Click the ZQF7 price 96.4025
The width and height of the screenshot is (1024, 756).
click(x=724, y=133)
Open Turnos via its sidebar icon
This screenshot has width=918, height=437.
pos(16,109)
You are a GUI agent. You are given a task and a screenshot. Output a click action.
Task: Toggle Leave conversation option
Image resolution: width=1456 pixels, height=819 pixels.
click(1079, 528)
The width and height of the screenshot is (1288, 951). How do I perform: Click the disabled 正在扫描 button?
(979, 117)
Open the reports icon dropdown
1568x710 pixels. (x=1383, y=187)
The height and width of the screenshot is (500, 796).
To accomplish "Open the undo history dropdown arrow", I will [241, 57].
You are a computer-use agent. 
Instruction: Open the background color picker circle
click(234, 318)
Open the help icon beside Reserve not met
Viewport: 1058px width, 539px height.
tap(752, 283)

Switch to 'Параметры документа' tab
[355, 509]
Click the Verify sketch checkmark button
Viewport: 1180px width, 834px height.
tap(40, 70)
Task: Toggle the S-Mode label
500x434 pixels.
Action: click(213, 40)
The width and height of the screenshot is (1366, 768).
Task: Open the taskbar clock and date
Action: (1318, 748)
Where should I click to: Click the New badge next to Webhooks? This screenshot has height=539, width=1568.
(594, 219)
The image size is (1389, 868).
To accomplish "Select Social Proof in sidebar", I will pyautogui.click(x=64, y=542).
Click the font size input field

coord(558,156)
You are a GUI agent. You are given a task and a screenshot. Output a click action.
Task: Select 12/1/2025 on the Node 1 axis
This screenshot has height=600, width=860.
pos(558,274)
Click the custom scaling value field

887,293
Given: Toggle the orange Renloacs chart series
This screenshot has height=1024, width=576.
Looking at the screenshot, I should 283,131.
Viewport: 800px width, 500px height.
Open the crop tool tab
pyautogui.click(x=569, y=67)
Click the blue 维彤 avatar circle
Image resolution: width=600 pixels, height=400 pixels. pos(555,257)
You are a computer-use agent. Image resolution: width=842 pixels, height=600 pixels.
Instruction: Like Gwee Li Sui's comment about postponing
____
> [What you should do]: Using only the listing above, restate exactly the lines from the line containing "The image size is (1389, 868)." through the line containing "Task: Select 12/1/2025 on the Node 1 axis", both included.

> [Response box]:
The image size is (1389, 868).
To accomplish "Select Social Proof in sidebar", I will pyautogui.click(x=64, y=542).
Click the font size input field

coord(558,156)
You are a GUI agent. You are given a task and a screenshot. Output a click action.
Task: Select 12/1/2025 on the Node 1 axis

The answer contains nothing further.